-------- Records --------
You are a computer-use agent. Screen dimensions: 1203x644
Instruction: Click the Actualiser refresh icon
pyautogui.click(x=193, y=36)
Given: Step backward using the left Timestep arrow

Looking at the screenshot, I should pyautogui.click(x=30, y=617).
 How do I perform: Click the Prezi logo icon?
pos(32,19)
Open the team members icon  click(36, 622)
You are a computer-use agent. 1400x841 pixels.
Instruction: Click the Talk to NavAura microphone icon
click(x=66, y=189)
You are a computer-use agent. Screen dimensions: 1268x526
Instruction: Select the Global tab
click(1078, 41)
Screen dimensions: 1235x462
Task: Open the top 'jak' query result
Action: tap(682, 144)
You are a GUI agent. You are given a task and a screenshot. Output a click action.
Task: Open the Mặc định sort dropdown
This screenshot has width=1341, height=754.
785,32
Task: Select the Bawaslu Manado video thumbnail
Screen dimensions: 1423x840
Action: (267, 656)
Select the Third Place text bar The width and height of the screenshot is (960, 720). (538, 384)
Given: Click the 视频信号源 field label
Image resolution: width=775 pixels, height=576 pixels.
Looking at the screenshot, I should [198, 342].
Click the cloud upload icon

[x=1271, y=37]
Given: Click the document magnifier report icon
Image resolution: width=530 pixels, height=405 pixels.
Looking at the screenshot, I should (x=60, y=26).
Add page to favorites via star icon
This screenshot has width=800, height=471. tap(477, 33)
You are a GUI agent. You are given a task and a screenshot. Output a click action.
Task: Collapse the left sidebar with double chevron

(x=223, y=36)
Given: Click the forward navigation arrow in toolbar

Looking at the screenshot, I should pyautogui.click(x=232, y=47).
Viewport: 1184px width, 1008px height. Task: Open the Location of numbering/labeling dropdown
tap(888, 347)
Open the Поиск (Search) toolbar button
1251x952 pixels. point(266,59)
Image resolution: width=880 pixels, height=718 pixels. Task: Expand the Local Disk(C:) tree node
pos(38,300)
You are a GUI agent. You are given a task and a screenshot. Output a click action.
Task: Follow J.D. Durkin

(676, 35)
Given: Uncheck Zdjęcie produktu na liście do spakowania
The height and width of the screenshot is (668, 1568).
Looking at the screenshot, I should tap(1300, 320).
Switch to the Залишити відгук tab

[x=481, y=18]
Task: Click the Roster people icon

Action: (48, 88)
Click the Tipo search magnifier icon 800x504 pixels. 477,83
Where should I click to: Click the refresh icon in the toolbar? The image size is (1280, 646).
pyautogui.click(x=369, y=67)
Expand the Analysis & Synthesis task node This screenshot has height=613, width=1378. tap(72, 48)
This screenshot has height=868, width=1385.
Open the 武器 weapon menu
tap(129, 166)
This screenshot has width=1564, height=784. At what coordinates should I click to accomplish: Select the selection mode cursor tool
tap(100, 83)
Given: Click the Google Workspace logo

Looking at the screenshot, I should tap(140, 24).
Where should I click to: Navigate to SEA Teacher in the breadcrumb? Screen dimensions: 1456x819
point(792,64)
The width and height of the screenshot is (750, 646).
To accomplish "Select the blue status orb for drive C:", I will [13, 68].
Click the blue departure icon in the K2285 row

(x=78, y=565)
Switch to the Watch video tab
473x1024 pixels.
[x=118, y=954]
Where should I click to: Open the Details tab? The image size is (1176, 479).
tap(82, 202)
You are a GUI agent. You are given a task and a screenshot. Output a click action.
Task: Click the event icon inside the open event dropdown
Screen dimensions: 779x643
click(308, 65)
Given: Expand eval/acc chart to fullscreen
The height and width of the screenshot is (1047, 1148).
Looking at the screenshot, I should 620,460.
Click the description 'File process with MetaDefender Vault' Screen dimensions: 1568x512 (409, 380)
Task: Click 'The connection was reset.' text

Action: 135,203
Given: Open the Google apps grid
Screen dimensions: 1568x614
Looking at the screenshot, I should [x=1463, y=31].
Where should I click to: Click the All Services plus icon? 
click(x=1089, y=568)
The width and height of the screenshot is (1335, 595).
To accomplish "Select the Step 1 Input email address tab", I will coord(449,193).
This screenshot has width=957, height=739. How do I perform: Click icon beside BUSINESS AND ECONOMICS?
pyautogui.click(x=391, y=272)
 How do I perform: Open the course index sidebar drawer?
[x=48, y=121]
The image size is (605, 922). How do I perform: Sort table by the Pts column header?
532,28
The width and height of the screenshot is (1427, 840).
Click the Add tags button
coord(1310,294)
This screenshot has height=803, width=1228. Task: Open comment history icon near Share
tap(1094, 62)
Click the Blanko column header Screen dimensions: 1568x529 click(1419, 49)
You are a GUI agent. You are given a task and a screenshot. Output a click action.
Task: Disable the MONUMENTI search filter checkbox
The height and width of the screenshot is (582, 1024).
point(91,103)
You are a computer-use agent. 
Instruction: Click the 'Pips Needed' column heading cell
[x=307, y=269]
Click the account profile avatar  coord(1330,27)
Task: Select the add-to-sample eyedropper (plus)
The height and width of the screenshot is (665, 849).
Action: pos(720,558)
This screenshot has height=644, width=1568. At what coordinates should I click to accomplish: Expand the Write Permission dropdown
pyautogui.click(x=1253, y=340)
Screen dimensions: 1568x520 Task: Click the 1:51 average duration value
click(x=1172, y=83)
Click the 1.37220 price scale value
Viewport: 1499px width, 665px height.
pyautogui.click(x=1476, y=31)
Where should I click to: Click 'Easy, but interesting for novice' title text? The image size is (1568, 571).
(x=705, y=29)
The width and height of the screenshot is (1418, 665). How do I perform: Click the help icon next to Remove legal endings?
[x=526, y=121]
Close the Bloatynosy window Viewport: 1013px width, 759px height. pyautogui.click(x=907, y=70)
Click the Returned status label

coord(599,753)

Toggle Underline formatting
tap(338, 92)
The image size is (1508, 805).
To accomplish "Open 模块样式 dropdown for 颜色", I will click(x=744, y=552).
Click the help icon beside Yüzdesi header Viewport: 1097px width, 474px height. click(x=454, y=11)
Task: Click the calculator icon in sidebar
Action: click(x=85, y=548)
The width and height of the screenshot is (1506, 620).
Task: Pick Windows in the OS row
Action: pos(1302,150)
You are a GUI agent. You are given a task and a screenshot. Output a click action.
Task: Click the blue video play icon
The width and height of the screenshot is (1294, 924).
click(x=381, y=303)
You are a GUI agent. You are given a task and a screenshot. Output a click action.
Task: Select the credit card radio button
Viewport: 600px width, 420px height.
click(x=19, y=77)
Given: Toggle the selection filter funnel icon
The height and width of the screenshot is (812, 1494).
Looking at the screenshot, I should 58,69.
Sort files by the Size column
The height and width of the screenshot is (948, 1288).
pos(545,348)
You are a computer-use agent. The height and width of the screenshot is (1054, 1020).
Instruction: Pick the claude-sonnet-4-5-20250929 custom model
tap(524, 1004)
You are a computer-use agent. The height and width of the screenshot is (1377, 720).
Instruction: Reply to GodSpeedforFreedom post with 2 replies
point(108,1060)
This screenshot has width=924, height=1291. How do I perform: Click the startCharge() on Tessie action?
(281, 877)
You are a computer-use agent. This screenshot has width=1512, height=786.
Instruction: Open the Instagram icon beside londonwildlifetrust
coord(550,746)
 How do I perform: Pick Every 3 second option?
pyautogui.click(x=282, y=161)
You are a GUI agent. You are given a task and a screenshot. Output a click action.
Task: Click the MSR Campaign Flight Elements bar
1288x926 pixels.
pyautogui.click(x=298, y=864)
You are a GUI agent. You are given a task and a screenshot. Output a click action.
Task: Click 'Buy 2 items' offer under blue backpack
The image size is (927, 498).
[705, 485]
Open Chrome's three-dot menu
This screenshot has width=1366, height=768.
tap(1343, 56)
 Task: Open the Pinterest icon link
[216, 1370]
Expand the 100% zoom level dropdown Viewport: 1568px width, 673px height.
--------
(Exercise instructions) Every piece of the data is to be set down again exactly.

(Written answer)
You are a computer-use agent. Screen dimensions: 1203x644
Instruction: Click the Actualiser refresh icon
pyautogui.click(x=193, y=36)
Given: Step backward using the left Timestep arrow

Looking at the screenshot, I should pyautogui.click(x=30, y=617).
 How do I perform: Click the Prezi logo icon?
pos(32,19)
Open the team members icon  click(36, 622)
You are a computer-use agent. 1400x841 pixels.
Instruction: Click the Talk to NavAura microphone icon
click(x=66, y=189)
You are a computer-use agent. Screen dimensions: 1268x526
Instruction: Select the Global tab
click(1078, 41)
Screen dimensions: 1235x462
Task: Open the top 'jak' query result
Action: tap(682, 144)
You are a GUI agent. You are given a task and a screenshot. Output a click action.
Task: Open the Mặc định sort dropdown
This screenshot has width=1341, height=754.
785,32
Task: Select the Bawaslu Manado video thumbnail
Screen dimensions: 1423x840
Action: (267, 656)
Select the Third Place text bar The width and height of the screenshot is (960, 720). (538, 384)
Given: Click the 视频信号源 field label
Image resolution: width=775 pixels, height=576 pixels.
Looking at the screenshot, I should [198, 342].
Click the cloud upload icon

[x=1271, y=37]
Given: Click the document magnifier report icon
Image resolution: width=530 pixels, height=405 pixels.
Looking at the screenshot, I should (x=60, y=26).
Add page to favorites via star icon
This screenshot has width=800, height=471. tap(477, 33)
You are a GUI agent. You are given a task and a screenshot. Output a click action.
Task: Collapse the left sidebar with double chevron

(x=223, y=36)
Given: Click the forward navigation arrow in toolbar

Looking at the screenshot, I should pyautogui.click(x=232, y=47).
Viewport: 1184px width, 1008px height. Task: Open the Location of numbering/labeling dropdown
tap(888, 347)
Open the Поиск (Search) toolbar button
1251x952 pixels. point(266,59)
Image resolution: width=880 pixels, height=718 pixels. Task: Expand the Local Disk(C:) tree node
pos(38,300)
You are a GUI agent. You are given a task and a screenshot. Output a click action.
Task: Follow J.D. Durkin

(676, 35)
Given: Uncheck Zdjęcie produktu na liście do spakowania
The height and width of the screenshot is (668, 1568).
Looking at the screenshot, I should tap(1300, 320).
Switch to the Залишити відгук tab

[x=481, y=18]
Task: Click the Roster people icon

Action: (48, 88)
Click the Tipo search magnifier icon 800x504 pixels. 477,83
Where should I click to: Click the refresh icon in the toolbar? The image size is (1280, 646).
pyautogui.click(x=369, y=67)
Expand the Analysis & Synthesis task node This screenshot has height=613, width=1378. tap(72, 48)
This screenshot has height=868, width=1385.
Open the 武器 weapon menu
tap(129, 166)
This screenshot has width=1564, height=784. At what coordinates should I click to accomplish: Select the selection mode cursor tool
tap(100, 83)
Given: Click the Google Workspace logo

Looking at the screenshot, I should tap(140, 24).
Where should I click to: Navigate to SEA Teacher in the breadcrumb? Screen dimensions: 1456x819
point(792,64)
The width and height of the screenshot is (750, 646).
To accomplish "Select the blue status orb for drive C:", I will [13, 68].
Click the blue departure icon in the K2285 row

(x=78, y=565)
Switch to the Watch video tab
473x1024 pixels.
[x=118, y=954]
Where should I click to: Open the Details tab? The image size is (1176, 479).
tap(82, 202)
You are a GUI agent. You are given a task and a screenshot. Output a click action.
Task: Click the event icon inside the open event dropdown
Screen dimensions: 779x643
click(308, 65)
Given: Expand eval/acc chart to fullscreen
The height and width of the screenshot is (1047, 1148).
Looking at the screenshot, I should 620,460.
Click the description 'File process with MetaDefender Vault' Screen dimensions: 1568x512 (409, 380)
Task: Click 'The connection was reset.' text

Action: 135,203
Given: Open the Google apps grid
Screen dimensions: 1568x614
Looking at the screenshot, I should [x=1463, y=31].
Where should I click to: Click the All Services plus icon? 
click(x=1089, y=568)
The width and height of the screenshot is (1335, 595).
To accomplish "Select the Step 1 Input email address tab", I will coord(449,193).
This screenshot has width=957, height=739. How do I perform: Click icon beside BUSINESS AND ECONOMICS?
pyautogui.click(x=391, y=272)
 How do I perform: Open the course index sidebar drawer?
[x=48, y=121]
The image size is (605, 922). How do I perform: Sort table by the Pts column header?
532,28
The width and height of the screenshot is (1427, 840).
Click the Add tags button
coord(1310,294)
This screenshot has height=803, width=1228. Task: Open comment history icon near Share
tap(1094, 62)
Click the Blanko column header Screen dimensions: 1568x529 click(1419, 49)
You are a GUI agent. You are given a task and a screenshot. Output a click action.
Task: Disable the MONUMENTI search filter checkbox
The height and width of the screenshot is (582, 1024).
point(91,103)
You are a computer-use agent. 
Instruction: Click the 'Pips Needed' column heading cell
[x=307, y=269]
Click the account profile avatar  coord(1330,27)
Task: Select the add-to-sample eyedropper (plus)
The height and width of the screenshot is (665, 849).
Action: pos(720,558)
This screenshot has height=644, width=1568. At what coordinates should I click to accomplish: Expand the Write Permission dropdown
pyautogui.click(x=1253, y=340)
Screen dimensions: 1568x520 Task: Click the 1:51 average duration value
click(x=1172, y=83)
Click the 1.37220 price scale value
Viewport: 1499px width, 665px height.
pyautogui.click(x=1476, y=31)
Where should I click to: Click 'Easy, but interesting for novice' title text? The image size is (1568, 571).
(x=705, y=29)
The width and height of the screenshot is (1418, 665). How do I perform: Click the help icon next to Remove legal endings?
[x=526, y=121]
Close the Bloatynosy window Viewport: 1013px width, 759px height. pyautogui.click(x=907, y=70)
Click the Returned status label

coord(599,753)

Toggle Underline formatting
tap(338, 92)
The image size is (1508, 805).
To accomplish "Open 模块样式 dropdown for 颜色", I will click(x=744, y=552).
Click the help icon beside Yüzdesi header Viewport: 1097px width, 474px height. click(x=454, y=11)
Task: Click the calculator icon in sidebar
Action: click(x=85, y=548)
The width and height of the screenshot is (1506, 620).
Task: Pick Windows in the OS row
Action: pos(1302,150)
You are a GUI agent. You are given a task and a screenshot. Output a click action.
Task: Click the blue video play icon
The width and height of the screenshot is (1294, 924).
click(x=381, y=303)
You are a GUI agent. You are given a task and a screenshot. Output a click action.
Task: Select the credit card radio button
Viewport: 600px width, 420px height.
click(x=19, y=77)
Given: Toggle the selection filter funnel icon
The height and width of the screenshot is (812, 1494).
Looking at the screenshot, I should 58,69.
Sort files by the Size column
The height and width of the screenshot is (948, 1288).
pos(545,348)
You are a computer-use agent. The height and width of the screenshot is (1054, 1020).
Instruction: Pick the claude-sonnet-4-5-20250929 custom model
tap(524, 1004)
You are a computer-use agent. The height and width of the screenshot is (1377, 720).
Instruction: Reply to GodSpeedforFreedom post with 2 replies
point(108,1060)
This screenshot has width=924, height=1291. How do I perform: Click the startCharge() on Tessie action?
(281, 877)
You are a computer-use agent. This screenshot has width=1512, height=786.
Instruction: Open the Instagram icon beside londonwildlifetrust
coord(550,746)
 How do I perform: Pick Every 3 second option?
pyautogui.click(x=282, y=161)
You are a GUI agent. You are given a task and a screenshot. Output a click action.
Task: Click the MSR Campaign Flight Elements bar
1288x926 pixels.
pyautogui.click(x=298, y=864)
You are a GUI agent. You are given a task and a screenshot. Output a click action.
Task: Click 'Buy 2 items' offer under blue backpack
The image size is (927, 498).
[705, 485]
Open Chrome's three-dot menu
This screenshot has width=1366, height=768.
tap(1343, 56)
 Task: Open the Pinterest icon link
[216, 1370]
Expand the 100% zoom level dropdown Viewport: 1568px width, 673px height.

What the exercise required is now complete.